Ich versuche, den folgenden Code in VSCode auszuführen, wo ich Spark Dataframe verwende:
from pyspark.sql import SparkSession
spark = SparkSession.builder.appName('nlp').getOrCreate()
from pyspark.ml.feature import Tokenizer,RegexTokenizer
from pyspark.ml.linalg import Vectors
from pyspark.sql.functions import col, udf
sentence_df = spark.createDataFrame([
(0,'Hi I heard about Spark'),
(1,'This is random text'),
(2,'Just,for,example,purpose')
],['id','sentence'])
sentence_df.show()
Der gesamte Teil funktioniert einwandfrei, aber wenn ich .show() oder .select() für meinen Datenrahmen verwende, erhalte ich den folgenden Fehler:
Output exceeds the size limit. Open the full output data in a text editor
---------------------------------------------------------------------------
Py4JJavaError Traceback (most recent call last)
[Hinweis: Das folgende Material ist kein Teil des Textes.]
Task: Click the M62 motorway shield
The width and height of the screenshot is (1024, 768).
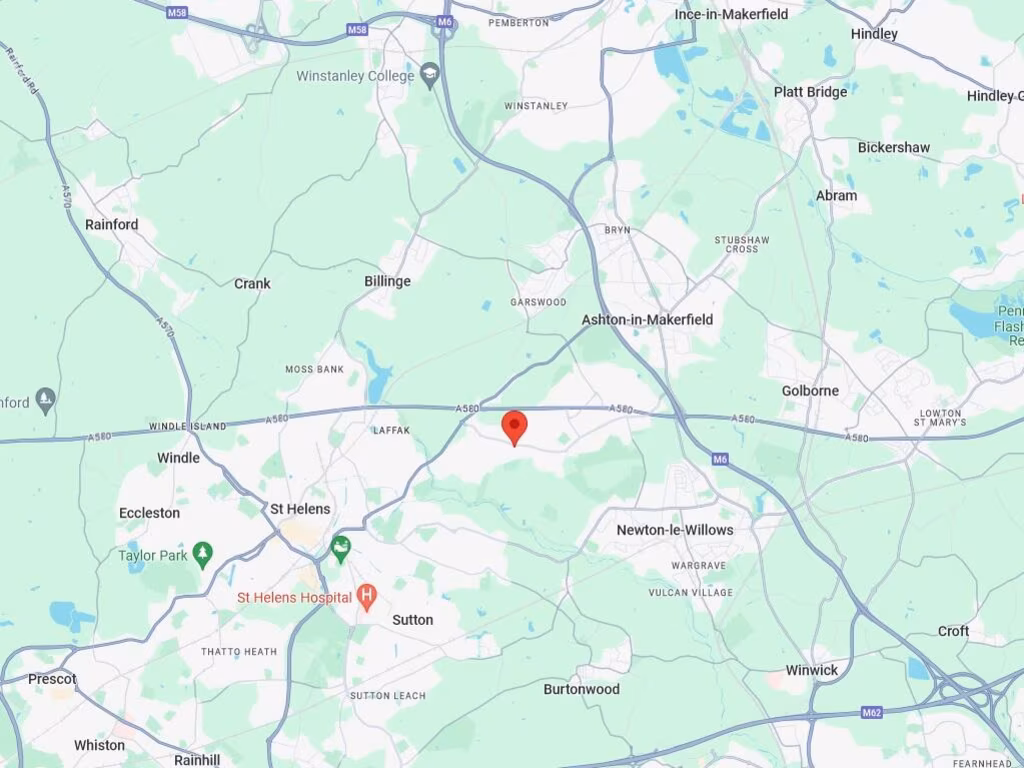Action: tap(872, 712)
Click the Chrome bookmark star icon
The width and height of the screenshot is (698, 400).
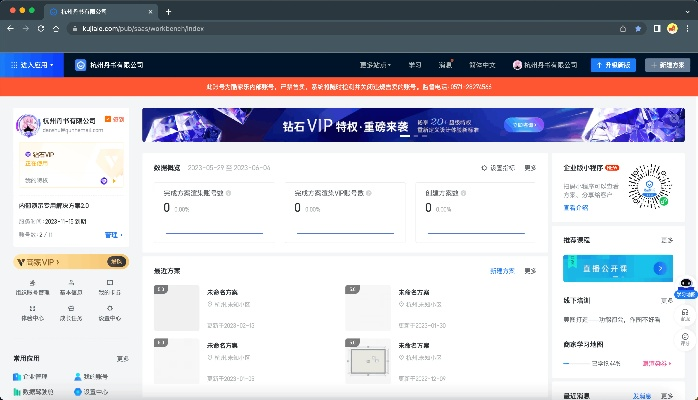(x=637, y=29)
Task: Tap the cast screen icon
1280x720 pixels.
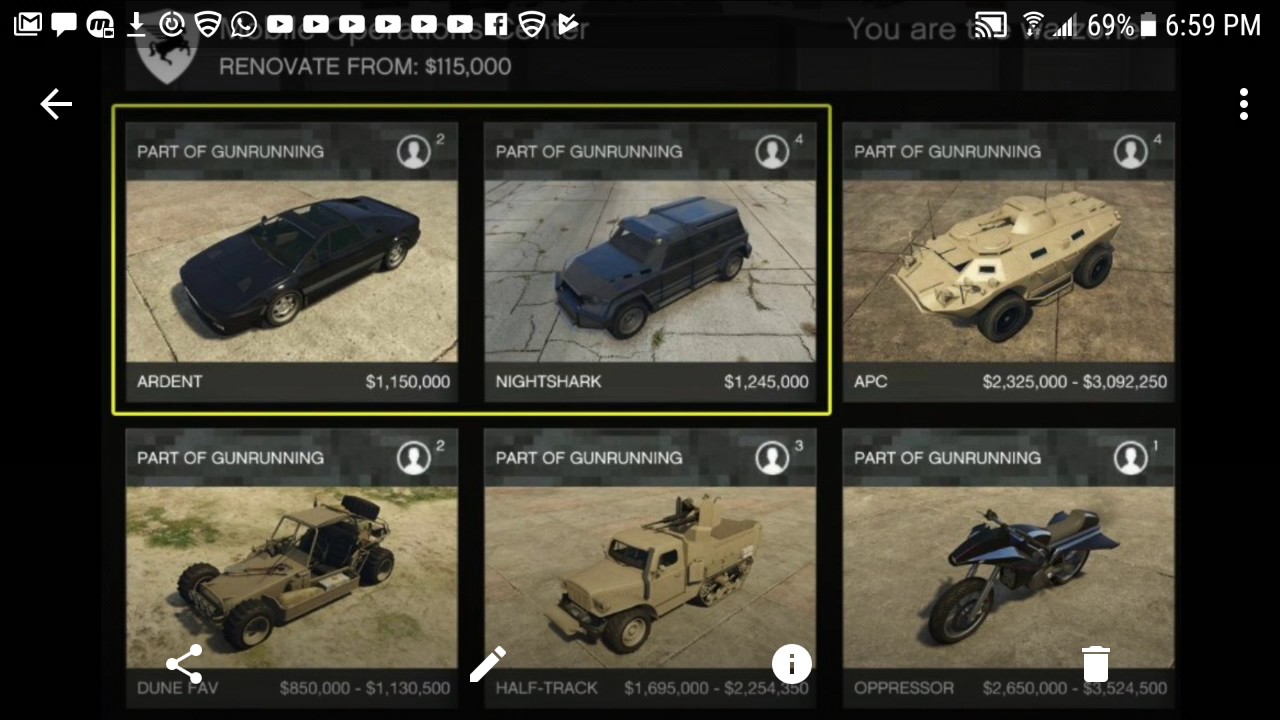Action: tap(990, 25)
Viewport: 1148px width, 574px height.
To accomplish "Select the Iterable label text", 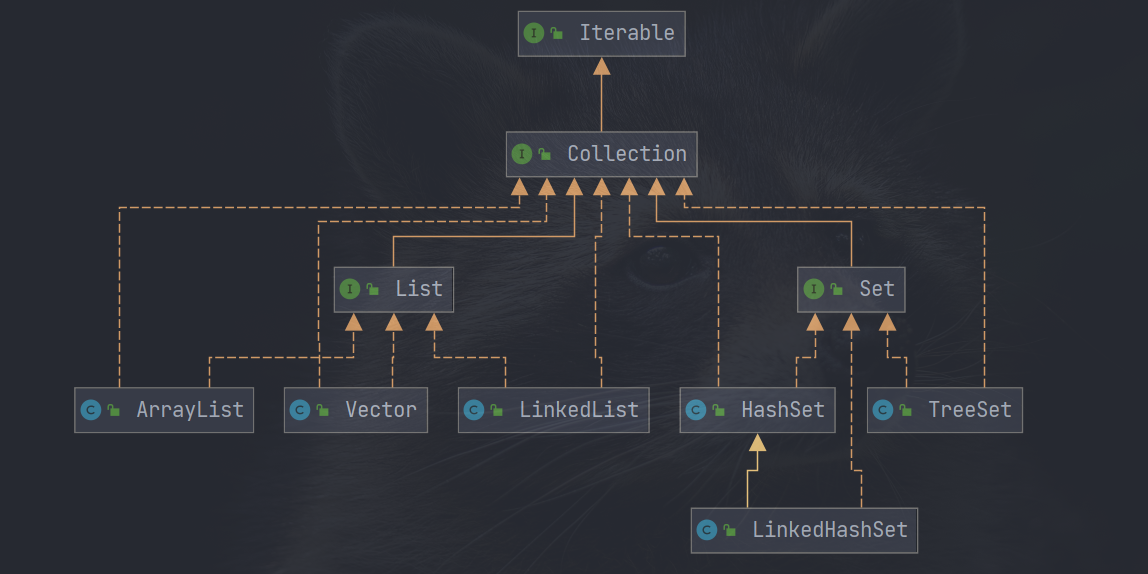I will (x=627, y=33).
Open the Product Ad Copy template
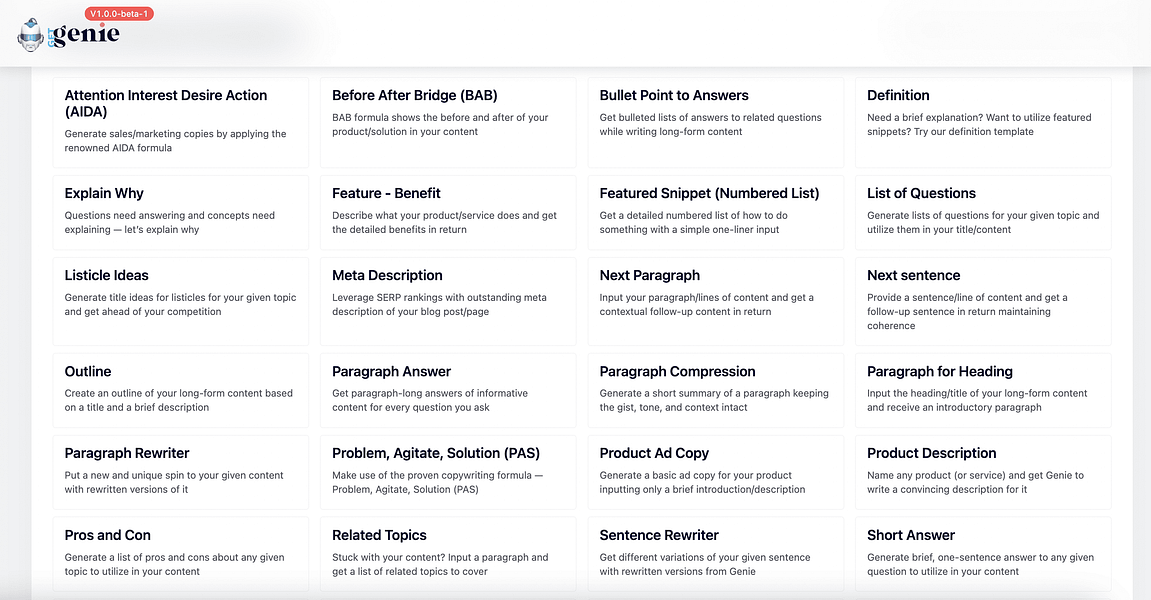The height and width of the screenshot is (600, 1151). 716,472
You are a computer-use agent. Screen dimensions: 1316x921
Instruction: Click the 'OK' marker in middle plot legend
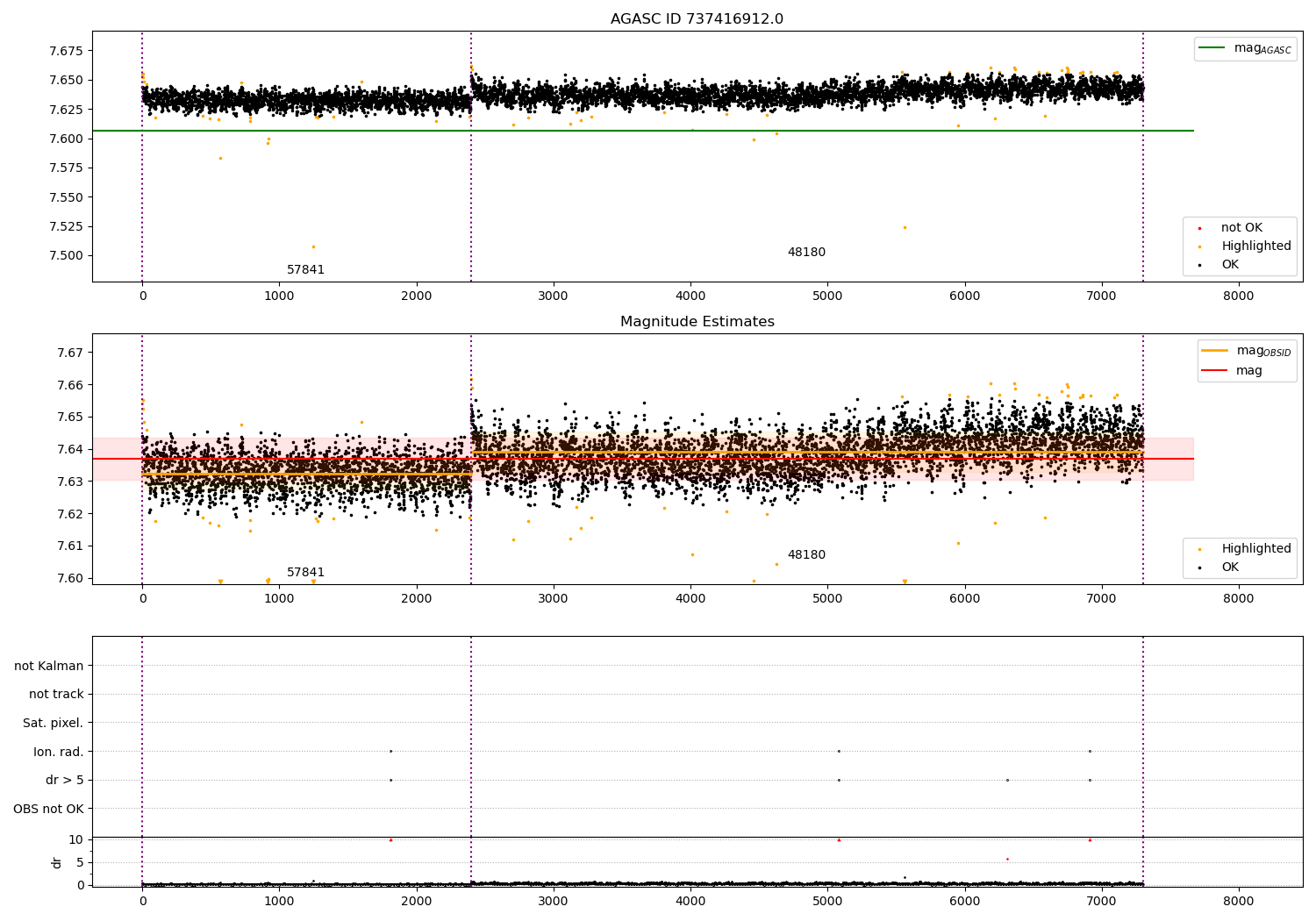[1199, 568]

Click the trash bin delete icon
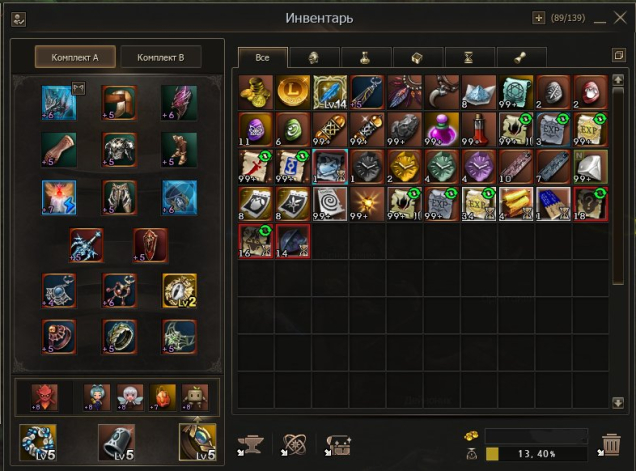[610, 445]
c:\Users\NC23135_Archana\Downloads\Udemy_DE_Task\Python-and-Spark-for-Big-Data-master\Spark_for_Machine_Learning\Natural_Language_Processing\myexample.ipynb Cell 6 in <cell line: 1>()
----> 1 sentence_df.show()
File c:\Users\NC23135_Archana\AppData\Local\Programs\Python\Python310\lib\site-packages\pyspark\sql\dataframe.py:606, in DataFrame.show(self, n, truncate, vertical)
603 raise TypeError("Parameter 'vertical' must be a bool")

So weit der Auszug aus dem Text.